En Japón se esconde a los hijos discapacitados, autistas, con síndrome de Down. Se los encierra en casa por vergüenza. Por eso tampoco llevan al psicólogo a sus  hikikomori ni buscan ayuda médica para ellos. Mejor que no lo sepa nadie. Pocos días después de los acuchillamientos de Kawasaki, el señor Hideaki Kumazawa, alto funcionario jubilado y antiguo Embajador de Japón en Praga, acuchillaba a su hijo mayor, de 44 años. Temía que fuera también un hikikomori y prefería cargar con la culpa de matarlo, antes que sufrir la vergüenza insuperable que le produciría que un hijo suyo saliera a atacar a niños en una parada escolar. «Mi hijo podía también haber infligido daño a otros —dijo—. Yo no quería ocasionar problemas a la gente alrededor». La gente lo considera un héroe. No importa que su hijo no fuera un hikikomori realmente —apenas llevaba un mes en su casa— y que su mal genio apenas pudiera ser indicio de tendencias agresivas.
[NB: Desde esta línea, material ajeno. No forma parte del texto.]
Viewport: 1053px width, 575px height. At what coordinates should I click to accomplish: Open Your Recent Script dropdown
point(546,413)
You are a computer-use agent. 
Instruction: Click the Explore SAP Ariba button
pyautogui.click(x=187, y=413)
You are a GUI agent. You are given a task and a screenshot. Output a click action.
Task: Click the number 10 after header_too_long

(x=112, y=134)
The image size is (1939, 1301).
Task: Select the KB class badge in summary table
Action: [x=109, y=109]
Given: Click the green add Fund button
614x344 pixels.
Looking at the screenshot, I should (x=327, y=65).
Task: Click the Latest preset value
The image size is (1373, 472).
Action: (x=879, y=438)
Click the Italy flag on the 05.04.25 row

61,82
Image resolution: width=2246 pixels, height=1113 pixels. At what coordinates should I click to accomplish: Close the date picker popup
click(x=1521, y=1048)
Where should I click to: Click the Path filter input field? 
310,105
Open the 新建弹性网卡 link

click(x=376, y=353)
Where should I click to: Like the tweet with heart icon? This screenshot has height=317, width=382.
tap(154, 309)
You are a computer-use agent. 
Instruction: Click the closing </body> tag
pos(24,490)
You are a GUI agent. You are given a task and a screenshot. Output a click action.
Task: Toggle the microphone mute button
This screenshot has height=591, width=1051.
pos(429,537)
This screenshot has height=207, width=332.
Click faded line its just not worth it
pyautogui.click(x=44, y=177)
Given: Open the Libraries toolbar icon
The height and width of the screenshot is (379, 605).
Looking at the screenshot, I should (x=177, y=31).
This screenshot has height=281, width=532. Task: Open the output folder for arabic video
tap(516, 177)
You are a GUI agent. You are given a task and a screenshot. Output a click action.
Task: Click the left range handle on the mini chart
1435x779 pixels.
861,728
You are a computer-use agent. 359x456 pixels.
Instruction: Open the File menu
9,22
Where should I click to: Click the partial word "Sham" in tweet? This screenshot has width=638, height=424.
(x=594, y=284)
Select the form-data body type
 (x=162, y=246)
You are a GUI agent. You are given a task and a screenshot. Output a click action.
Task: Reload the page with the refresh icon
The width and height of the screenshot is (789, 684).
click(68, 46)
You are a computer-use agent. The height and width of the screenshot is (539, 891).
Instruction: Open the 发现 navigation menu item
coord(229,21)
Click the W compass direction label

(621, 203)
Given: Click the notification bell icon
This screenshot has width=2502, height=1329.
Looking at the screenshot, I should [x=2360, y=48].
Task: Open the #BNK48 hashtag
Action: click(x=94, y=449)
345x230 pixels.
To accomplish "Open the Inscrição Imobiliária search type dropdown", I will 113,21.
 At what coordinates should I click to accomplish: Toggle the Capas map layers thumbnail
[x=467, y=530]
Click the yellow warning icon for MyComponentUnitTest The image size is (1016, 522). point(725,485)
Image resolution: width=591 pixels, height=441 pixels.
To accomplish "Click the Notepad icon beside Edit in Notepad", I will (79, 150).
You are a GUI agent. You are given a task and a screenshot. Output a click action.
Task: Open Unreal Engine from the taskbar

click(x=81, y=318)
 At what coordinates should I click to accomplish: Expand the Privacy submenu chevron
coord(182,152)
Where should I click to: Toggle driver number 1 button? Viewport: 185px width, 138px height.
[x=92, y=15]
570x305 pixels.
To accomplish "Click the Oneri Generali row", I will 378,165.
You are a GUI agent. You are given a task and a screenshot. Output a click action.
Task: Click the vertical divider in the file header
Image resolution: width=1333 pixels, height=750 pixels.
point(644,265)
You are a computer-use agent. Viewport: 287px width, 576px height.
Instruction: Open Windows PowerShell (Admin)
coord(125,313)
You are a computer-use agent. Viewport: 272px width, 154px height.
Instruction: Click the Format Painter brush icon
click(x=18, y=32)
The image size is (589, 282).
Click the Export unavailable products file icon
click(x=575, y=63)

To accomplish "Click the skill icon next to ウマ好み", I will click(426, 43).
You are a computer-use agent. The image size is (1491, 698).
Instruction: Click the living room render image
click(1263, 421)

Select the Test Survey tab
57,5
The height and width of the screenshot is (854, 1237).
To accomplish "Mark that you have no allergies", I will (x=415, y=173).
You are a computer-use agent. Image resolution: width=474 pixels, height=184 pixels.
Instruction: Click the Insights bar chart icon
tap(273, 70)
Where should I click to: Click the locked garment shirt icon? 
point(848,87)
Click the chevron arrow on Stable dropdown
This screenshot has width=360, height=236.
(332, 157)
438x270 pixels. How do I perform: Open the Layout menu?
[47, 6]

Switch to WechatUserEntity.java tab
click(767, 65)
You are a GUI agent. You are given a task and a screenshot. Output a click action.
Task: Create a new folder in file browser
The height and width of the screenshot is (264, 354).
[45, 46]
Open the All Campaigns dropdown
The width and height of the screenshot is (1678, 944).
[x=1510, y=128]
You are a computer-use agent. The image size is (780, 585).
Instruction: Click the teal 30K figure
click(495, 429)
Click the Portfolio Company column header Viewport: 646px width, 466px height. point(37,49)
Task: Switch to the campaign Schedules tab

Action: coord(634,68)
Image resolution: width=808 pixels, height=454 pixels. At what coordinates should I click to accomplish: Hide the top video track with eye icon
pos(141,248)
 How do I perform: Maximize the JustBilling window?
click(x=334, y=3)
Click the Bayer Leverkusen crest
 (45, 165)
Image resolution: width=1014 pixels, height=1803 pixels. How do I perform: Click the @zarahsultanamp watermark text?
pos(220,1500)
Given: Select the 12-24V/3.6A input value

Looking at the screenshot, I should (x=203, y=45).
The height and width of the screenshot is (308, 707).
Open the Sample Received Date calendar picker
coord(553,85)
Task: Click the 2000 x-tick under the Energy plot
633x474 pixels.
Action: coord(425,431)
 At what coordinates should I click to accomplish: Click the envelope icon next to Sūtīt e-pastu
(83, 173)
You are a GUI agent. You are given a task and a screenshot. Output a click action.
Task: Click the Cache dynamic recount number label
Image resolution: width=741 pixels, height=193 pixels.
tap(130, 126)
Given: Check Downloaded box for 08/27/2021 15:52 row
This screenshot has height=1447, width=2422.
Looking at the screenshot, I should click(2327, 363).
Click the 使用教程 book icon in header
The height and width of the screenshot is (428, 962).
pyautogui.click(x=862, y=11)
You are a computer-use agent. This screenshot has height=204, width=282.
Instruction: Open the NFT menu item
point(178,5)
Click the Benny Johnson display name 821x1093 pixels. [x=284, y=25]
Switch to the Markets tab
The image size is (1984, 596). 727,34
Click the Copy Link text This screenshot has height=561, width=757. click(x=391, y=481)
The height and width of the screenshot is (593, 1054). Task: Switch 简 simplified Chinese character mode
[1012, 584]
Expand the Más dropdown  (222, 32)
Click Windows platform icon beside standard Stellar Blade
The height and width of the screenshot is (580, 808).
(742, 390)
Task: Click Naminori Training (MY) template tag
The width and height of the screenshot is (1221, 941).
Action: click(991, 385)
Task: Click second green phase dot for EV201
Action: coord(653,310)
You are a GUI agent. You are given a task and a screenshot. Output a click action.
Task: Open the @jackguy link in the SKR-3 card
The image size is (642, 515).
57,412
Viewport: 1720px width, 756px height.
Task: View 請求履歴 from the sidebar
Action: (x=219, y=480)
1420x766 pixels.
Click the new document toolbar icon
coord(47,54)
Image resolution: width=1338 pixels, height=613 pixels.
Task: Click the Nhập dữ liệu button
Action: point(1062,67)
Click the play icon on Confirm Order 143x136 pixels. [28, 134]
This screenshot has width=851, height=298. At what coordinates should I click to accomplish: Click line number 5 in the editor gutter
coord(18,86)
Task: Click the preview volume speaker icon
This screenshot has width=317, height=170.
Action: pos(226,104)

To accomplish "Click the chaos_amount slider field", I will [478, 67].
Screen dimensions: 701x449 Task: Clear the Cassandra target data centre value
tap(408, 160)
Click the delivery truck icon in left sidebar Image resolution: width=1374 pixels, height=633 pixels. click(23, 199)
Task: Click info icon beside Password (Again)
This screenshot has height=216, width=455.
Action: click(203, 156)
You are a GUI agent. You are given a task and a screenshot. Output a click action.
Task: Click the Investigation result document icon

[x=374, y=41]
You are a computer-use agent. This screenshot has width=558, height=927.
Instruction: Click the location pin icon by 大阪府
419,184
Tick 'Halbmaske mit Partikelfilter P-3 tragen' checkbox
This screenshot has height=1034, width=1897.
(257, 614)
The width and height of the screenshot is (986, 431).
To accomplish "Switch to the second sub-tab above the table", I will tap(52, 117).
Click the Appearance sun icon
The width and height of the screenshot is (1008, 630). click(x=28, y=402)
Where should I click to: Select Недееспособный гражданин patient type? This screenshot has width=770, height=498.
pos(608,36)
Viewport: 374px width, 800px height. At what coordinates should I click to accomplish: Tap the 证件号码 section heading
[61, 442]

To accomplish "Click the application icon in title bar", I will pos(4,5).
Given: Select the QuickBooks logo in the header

El ataque en Kawasaki ha despertado tal miedo hacia estas figuras extrañas e inexplicables que las autoridades han tenido que advertir de que los hikikomori no tienen necesariamente tendencias criminales. Se teme que esta percepción de una posible relación entre su reclusión y comportamientos violentos peligrosos aumente su estigmatización y, en consecuencia, su aislamiento.